╔══
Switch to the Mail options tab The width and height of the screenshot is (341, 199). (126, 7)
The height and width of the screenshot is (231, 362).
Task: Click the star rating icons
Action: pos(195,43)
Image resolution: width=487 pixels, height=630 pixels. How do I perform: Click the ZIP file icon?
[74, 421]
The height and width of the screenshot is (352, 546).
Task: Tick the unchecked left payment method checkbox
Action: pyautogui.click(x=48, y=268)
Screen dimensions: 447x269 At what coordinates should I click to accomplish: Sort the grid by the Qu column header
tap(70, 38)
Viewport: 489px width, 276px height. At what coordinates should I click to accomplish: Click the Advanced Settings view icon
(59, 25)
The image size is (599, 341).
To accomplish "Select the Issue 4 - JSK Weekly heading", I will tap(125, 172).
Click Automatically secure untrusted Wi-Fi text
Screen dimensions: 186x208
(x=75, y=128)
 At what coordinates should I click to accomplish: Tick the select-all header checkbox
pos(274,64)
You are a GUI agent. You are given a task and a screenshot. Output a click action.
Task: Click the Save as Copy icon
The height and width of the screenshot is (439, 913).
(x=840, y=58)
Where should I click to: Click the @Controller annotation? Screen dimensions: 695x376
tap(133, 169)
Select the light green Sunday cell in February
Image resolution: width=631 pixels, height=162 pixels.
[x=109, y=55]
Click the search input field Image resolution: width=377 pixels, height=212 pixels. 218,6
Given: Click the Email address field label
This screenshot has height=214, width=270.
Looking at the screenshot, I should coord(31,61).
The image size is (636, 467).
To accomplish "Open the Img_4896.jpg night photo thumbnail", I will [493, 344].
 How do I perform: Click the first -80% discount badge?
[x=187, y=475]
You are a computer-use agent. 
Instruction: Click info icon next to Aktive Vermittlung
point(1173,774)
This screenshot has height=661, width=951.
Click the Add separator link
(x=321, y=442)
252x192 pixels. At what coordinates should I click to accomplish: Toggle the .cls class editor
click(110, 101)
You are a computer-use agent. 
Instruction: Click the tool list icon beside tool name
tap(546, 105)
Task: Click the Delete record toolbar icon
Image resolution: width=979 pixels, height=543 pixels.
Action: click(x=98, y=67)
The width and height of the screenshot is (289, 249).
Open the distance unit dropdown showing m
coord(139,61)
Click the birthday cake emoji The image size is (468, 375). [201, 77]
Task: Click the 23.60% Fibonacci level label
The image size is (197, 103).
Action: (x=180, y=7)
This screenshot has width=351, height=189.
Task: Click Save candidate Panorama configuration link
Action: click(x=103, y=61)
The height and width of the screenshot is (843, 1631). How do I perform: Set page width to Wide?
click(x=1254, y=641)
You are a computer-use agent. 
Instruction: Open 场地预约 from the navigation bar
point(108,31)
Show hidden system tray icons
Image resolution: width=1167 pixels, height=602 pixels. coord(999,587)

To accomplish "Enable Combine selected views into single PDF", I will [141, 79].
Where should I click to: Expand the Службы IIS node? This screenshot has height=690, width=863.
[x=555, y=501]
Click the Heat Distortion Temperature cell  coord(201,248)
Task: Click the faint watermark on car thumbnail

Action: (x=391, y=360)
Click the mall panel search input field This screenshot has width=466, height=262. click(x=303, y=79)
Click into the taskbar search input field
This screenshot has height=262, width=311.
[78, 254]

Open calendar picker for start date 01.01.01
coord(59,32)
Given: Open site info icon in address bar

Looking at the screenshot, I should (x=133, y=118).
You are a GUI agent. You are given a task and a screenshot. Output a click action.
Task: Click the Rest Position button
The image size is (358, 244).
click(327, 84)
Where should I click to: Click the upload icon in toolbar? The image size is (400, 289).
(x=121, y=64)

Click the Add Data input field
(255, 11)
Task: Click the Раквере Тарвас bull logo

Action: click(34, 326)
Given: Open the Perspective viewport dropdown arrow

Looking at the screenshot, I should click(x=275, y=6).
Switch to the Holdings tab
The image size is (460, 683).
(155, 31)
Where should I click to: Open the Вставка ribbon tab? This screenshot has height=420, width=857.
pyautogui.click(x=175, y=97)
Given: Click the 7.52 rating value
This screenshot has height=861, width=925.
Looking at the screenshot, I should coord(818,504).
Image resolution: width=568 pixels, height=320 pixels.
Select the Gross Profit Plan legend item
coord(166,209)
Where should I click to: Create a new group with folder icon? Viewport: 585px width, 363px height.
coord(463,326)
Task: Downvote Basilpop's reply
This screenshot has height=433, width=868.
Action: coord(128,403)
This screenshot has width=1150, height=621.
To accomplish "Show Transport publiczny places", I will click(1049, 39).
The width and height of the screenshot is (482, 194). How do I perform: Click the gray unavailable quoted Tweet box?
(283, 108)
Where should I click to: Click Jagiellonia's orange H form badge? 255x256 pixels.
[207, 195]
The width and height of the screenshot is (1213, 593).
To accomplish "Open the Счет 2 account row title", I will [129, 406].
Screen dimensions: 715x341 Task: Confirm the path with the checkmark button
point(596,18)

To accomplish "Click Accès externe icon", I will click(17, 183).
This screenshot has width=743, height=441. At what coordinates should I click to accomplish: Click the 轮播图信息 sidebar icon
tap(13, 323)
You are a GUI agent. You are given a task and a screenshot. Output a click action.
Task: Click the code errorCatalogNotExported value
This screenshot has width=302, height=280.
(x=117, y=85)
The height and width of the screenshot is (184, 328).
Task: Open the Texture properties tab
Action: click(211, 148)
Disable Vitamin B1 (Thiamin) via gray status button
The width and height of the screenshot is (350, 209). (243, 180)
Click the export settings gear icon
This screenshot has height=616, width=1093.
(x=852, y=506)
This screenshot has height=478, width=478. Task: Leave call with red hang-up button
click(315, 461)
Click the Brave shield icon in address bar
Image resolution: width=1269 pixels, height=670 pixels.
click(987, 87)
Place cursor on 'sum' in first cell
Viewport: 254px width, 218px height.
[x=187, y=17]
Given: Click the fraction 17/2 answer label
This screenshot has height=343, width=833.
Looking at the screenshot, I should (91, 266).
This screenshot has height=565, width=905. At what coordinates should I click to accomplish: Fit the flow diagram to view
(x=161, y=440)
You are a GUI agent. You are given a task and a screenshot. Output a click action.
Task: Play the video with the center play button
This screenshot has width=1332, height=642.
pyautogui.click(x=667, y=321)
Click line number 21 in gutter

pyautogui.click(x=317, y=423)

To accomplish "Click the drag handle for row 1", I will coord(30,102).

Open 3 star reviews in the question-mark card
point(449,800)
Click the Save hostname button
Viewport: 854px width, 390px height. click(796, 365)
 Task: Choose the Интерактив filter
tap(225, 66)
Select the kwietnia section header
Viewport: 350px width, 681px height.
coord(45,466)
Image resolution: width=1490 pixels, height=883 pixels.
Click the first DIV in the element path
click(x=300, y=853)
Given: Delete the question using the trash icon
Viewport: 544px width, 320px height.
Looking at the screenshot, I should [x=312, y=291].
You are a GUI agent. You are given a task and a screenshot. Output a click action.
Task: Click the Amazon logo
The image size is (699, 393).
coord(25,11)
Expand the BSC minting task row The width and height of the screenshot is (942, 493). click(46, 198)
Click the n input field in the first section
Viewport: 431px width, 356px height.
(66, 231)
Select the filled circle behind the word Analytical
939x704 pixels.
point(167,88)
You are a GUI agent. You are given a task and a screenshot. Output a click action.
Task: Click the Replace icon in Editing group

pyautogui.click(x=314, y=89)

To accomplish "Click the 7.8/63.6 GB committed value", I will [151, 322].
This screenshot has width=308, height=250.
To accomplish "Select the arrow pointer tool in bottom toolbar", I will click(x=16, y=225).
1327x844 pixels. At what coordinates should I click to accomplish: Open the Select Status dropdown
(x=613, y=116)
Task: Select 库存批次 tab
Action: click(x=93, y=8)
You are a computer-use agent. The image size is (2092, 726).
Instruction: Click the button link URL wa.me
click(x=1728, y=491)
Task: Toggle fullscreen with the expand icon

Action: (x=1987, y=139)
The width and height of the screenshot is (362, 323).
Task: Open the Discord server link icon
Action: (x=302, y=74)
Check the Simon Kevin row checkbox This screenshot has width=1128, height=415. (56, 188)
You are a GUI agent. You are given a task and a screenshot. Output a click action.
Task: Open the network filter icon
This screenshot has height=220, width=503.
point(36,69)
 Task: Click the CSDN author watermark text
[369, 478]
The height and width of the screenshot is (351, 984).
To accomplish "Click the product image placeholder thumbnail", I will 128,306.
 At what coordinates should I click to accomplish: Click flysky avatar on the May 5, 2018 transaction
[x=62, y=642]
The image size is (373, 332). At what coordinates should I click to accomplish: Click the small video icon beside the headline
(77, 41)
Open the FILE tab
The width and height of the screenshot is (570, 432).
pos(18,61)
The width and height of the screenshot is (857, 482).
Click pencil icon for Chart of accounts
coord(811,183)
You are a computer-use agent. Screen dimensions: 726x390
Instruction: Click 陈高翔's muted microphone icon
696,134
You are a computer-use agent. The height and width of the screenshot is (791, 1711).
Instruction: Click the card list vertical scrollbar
╚══
Across the data above, how many lines contain "value"? Reply with a bare number.

3